Vários países europeus defenderam publicamente o trabalho do Tribunal Penal Internacional (TPI) e exigem a “retirada imediata e incondicional de sanções e outras ameaças” impostas pelos EUA contra os seus funcionários.

Recentemente, a gambiana Fatou Bensouda, a procuradora-chefe da instituição, e a sua equipa sofreram intensa pressão após a decisão do Tribunal de investigar supostos crimes de guerra na Palestina e no Afeganistão

Chile Eboe-Osuji, presidente do Tribunal, também consultor jurídico do Alto Comissariado das Nações Unidas para os Direitos Humanos, manteve e sustentou que a investigação no Afeganistão era crucial.

Como resultado, várias tentativas para encerrar as investigações falharam e o presidente Trump e o seu governo recorreram às sanções.

Entretanto, países como Reino Unido, França, Alemanha e Holanda enfatizaram a importância do Tribunal e renovaram o seu “apoio e proteção“. “Sem dúvida, apoiamos totalmente o TPI e o Estatuto de Roma“, reiteraram.

Paris anunciou que “imposição de sanções contra pessoal ou pessoas que cooperam com o TPI representa um ataque sério contra o Tribunal e os Estados do Estatuto de Roma“.

Também a União Europeia, como um todo, durante a reunião anual dos Estados Membros do Tribunal em Haia, reforçou que mantém fortemente o seu apoio ao TPI como uma instituição judicial independente e imparcial “num momento em que a ordem internacional baseada em regras enfrenta uma pressão crescente“.

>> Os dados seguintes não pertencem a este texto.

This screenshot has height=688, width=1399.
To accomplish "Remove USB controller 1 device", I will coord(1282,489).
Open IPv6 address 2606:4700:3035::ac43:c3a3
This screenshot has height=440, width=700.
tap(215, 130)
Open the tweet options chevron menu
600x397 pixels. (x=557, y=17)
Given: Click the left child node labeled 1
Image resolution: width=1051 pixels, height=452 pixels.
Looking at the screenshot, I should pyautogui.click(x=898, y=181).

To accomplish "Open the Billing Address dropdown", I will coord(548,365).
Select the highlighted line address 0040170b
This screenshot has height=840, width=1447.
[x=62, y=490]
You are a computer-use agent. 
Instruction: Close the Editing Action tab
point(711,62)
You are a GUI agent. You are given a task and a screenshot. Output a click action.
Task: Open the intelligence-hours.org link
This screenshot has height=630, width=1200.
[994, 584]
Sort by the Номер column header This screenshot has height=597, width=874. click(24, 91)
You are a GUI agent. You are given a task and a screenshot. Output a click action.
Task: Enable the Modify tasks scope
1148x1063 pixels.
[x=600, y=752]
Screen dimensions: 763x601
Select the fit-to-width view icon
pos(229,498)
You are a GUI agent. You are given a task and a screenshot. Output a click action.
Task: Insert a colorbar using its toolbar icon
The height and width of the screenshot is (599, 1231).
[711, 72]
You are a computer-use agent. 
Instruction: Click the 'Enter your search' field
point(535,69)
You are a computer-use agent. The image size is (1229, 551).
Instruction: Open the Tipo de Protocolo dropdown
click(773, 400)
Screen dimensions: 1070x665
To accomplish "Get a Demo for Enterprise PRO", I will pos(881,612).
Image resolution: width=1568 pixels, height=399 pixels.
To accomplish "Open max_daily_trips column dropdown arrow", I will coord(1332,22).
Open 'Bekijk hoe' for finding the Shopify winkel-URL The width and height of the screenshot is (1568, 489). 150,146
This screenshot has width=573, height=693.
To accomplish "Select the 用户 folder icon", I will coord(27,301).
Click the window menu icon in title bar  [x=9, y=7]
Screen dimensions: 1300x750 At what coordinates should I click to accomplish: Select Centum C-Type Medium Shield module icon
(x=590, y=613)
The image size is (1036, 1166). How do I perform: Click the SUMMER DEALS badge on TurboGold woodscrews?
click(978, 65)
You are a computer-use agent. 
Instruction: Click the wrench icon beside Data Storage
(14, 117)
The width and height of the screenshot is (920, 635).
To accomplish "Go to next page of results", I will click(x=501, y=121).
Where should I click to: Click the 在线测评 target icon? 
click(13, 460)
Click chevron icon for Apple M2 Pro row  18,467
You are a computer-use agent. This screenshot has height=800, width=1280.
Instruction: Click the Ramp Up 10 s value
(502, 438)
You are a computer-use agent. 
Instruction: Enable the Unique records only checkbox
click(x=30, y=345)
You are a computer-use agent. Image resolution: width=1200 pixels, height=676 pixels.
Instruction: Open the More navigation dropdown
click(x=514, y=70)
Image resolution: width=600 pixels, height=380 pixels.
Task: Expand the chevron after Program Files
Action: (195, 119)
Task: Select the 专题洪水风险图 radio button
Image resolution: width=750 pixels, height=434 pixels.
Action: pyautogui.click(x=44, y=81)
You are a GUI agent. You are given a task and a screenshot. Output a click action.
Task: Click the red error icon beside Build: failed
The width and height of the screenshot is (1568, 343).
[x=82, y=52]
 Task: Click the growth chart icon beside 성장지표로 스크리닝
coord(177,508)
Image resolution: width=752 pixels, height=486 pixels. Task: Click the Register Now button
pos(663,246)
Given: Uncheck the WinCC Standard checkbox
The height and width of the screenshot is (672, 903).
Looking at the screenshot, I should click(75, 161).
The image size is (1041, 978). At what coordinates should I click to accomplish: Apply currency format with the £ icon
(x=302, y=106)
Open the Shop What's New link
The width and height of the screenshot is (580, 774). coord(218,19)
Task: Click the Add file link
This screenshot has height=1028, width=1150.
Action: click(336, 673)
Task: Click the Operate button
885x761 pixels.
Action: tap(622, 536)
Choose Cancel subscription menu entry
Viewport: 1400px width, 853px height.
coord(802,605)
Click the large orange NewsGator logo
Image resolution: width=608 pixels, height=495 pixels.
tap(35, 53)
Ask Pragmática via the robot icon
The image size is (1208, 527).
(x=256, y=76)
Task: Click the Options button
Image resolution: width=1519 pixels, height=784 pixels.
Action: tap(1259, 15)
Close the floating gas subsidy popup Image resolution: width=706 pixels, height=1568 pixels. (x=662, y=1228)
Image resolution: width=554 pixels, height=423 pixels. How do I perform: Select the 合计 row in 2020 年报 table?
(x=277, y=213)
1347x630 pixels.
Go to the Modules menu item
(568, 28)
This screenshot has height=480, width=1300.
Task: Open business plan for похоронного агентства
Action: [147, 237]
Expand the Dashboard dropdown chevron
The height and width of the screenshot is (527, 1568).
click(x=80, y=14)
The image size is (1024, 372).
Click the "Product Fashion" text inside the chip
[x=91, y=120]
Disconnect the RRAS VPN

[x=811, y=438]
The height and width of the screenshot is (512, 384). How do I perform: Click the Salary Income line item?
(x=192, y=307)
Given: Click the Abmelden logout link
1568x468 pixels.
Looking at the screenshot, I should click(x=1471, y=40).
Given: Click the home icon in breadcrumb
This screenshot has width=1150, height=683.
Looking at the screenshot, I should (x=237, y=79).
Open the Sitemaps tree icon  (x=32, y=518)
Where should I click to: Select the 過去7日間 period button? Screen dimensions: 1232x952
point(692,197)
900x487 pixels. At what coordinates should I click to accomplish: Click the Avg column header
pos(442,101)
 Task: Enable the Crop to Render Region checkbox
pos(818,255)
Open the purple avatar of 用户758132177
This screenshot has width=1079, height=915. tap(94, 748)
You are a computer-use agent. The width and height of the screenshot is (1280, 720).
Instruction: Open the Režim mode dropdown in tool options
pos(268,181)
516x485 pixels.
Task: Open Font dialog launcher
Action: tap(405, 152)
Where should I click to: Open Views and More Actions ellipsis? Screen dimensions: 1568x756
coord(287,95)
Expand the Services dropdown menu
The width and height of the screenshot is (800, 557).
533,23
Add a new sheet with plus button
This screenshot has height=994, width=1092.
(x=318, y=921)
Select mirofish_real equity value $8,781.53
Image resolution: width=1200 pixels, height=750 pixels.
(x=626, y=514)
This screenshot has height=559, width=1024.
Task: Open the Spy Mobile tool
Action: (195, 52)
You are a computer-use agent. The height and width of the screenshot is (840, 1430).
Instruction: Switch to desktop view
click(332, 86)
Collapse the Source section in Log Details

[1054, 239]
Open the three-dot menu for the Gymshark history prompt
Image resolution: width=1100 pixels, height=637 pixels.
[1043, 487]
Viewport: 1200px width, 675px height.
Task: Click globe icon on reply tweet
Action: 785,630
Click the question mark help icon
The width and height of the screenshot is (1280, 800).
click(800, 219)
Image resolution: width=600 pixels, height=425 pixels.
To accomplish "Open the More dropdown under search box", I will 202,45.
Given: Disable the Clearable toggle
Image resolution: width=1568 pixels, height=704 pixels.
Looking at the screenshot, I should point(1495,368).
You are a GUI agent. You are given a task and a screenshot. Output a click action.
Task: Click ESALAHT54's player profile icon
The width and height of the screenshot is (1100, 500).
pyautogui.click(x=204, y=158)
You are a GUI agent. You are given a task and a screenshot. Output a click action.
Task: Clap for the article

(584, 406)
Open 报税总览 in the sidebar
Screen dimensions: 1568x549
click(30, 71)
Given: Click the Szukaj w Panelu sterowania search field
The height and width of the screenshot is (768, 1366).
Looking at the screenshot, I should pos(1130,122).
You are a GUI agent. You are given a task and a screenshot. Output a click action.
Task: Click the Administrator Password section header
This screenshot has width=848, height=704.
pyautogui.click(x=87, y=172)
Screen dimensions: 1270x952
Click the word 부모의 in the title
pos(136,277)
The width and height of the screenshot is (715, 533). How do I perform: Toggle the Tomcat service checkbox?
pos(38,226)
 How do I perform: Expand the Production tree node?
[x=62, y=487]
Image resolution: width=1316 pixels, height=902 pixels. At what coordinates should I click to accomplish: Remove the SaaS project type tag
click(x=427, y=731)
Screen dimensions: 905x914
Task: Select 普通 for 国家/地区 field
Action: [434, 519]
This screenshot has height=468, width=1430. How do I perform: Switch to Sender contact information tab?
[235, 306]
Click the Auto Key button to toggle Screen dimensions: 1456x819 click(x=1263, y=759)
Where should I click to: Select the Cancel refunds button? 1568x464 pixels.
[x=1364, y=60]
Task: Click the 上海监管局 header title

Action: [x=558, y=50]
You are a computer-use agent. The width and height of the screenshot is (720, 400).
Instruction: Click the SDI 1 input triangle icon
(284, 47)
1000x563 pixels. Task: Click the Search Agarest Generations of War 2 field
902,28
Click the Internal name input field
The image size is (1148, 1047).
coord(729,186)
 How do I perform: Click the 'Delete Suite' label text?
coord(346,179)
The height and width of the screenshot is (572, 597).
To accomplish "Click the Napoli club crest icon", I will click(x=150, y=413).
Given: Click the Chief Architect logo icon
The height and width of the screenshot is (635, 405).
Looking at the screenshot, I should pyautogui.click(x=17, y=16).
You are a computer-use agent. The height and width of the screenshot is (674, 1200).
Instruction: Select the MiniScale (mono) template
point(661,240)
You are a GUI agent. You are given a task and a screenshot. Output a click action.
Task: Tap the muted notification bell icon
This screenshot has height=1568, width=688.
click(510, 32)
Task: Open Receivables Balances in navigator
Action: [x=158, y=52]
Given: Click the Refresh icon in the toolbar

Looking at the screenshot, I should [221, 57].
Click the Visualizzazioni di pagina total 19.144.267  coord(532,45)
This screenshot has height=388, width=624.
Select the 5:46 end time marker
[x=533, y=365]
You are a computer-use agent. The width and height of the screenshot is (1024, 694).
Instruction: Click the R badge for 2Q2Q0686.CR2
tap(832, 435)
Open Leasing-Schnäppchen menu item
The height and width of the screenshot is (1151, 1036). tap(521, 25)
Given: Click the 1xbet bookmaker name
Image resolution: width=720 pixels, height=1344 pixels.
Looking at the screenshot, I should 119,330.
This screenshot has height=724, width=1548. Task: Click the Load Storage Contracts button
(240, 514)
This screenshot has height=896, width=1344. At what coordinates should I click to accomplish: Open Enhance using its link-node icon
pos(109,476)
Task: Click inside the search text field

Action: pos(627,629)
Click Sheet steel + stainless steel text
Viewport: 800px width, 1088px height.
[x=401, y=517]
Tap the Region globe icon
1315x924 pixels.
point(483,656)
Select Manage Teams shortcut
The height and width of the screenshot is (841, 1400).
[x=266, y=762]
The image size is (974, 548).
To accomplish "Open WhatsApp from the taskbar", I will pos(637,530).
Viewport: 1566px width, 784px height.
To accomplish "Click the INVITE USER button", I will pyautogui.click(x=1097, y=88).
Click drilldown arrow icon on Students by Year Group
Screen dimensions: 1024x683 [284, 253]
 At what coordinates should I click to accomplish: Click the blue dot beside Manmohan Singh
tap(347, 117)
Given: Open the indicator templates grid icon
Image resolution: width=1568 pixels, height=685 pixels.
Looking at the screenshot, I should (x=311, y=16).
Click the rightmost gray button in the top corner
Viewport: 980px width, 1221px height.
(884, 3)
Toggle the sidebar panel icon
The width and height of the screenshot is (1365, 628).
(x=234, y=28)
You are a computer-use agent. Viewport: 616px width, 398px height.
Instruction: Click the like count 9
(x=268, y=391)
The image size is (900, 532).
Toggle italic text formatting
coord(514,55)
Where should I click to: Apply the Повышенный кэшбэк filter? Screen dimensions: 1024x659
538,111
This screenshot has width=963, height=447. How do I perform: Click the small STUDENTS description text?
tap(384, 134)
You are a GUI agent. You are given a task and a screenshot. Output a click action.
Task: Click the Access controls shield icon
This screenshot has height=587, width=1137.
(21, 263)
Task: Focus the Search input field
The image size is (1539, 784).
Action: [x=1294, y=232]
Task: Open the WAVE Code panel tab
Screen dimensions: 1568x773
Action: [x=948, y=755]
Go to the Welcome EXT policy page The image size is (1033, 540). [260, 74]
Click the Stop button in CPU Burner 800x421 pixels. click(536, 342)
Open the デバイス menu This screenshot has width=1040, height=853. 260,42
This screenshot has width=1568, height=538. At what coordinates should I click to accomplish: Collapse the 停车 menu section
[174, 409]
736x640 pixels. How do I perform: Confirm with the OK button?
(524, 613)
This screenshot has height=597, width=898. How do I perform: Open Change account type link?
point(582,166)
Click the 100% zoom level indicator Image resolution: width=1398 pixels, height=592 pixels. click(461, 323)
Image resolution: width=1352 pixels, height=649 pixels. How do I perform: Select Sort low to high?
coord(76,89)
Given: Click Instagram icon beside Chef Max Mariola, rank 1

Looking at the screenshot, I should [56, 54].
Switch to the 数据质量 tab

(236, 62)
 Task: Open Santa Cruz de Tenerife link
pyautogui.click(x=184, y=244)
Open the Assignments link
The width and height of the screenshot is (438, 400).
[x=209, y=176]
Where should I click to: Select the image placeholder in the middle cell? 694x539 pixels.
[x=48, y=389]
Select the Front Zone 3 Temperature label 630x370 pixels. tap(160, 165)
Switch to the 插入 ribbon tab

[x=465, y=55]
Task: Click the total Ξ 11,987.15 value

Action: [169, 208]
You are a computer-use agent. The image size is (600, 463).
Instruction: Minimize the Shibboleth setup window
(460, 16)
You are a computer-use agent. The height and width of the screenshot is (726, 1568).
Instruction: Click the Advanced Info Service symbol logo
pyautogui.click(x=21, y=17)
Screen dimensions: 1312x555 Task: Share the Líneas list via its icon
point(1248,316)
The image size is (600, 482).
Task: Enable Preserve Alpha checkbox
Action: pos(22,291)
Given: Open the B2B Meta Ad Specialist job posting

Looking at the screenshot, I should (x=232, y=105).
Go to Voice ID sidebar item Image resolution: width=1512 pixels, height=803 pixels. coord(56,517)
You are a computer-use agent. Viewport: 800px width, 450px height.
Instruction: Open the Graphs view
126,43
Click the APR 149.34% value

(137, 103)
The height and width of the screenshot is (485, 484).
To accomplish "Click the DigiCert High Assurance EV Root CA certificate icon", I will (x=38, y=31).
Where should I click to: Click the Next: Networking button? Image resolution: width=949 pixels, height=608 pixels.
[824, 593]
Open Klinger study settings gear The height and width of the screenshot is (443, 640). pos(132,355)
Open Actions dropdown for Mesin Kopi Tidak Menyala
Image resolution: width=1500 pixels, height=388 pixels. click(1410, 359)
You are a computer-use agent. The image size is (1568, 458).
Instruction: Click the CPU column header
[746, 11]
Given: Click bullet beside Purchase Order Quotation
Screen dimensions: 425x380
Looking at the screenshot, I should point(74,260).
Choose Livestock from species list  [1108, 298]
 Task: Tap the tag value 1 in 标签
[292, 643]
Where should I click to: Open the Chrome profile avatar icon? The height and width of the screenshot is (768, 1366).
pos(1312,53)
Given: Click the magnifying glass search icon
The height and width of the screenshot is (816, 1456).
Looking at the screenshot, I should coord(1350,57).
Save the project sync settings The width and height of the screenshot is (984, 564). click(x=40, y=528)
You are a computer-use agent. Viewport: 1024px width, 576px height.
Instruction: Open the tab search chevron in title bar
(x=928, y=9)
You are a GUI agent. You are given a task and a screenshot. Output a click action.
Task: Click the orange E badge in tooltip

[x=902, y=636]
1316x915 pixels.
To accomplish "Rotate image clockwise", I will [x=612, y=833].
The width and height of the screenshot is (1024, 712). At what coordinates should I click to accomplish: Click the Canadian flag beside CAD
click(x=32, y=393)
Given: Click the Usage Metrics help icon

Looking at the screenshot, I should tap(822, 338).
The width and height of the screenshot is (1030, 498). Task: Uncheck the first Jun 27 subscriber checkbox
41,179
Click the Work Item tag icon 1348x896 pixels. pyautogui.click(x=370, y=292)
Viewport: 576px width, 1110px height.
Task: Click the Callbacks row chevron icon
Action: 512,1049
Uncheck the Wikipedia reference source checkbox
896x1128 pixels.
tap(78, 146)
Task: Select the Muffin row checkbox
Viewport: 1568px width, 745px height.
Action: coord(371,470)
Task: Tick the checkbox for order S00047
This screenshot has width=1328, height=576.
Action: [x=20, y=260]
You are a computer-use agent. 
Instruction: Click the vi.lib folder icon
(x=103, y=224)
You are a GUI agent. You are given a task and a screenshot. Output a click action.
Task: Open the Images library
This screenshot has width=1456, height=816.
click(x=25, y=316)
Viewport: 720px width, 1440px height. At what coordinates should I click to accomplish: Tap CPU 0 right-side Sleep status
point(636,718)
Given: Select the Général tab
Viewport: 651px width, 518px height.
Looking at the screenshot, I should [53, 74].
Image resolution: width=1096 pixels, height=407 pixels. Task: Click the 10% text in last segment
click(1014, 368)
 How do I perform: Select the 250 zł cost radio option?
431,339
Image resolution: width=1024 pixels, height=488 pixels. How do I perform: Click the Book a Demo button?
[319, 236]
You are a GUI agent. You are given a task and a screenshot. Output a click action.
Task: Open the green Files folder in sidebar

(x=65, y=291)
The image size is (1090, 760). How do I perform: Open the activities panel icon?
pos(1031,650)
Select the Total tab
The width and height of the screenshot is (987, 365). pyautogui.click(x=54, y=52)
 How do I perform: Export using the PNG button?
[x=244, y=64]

Trump considera Tribunal como “ilegítimo

Mas essas declarações falharam em deter o governo dos EUA e o presidente Trump nomeou  abertamente o Tribunal como “ilegítimo” e que “viola todo o princípio da justiça e não tem autoridade“.

Mantendo a sua posição, Fatou Bensouda apontou que as sanções são ‘‘medida sem precedentes e coerciva contra o Tribunal e a sua independência judicial”, lembrando que “tais sanções são geralmente reservadas para terroristas e traficantes de drogas“.

O TPI foi criado em 2002 como um órgão independente e imparcial para processar suspeitos de crimes de guerra e outros crimes contra a humanidade.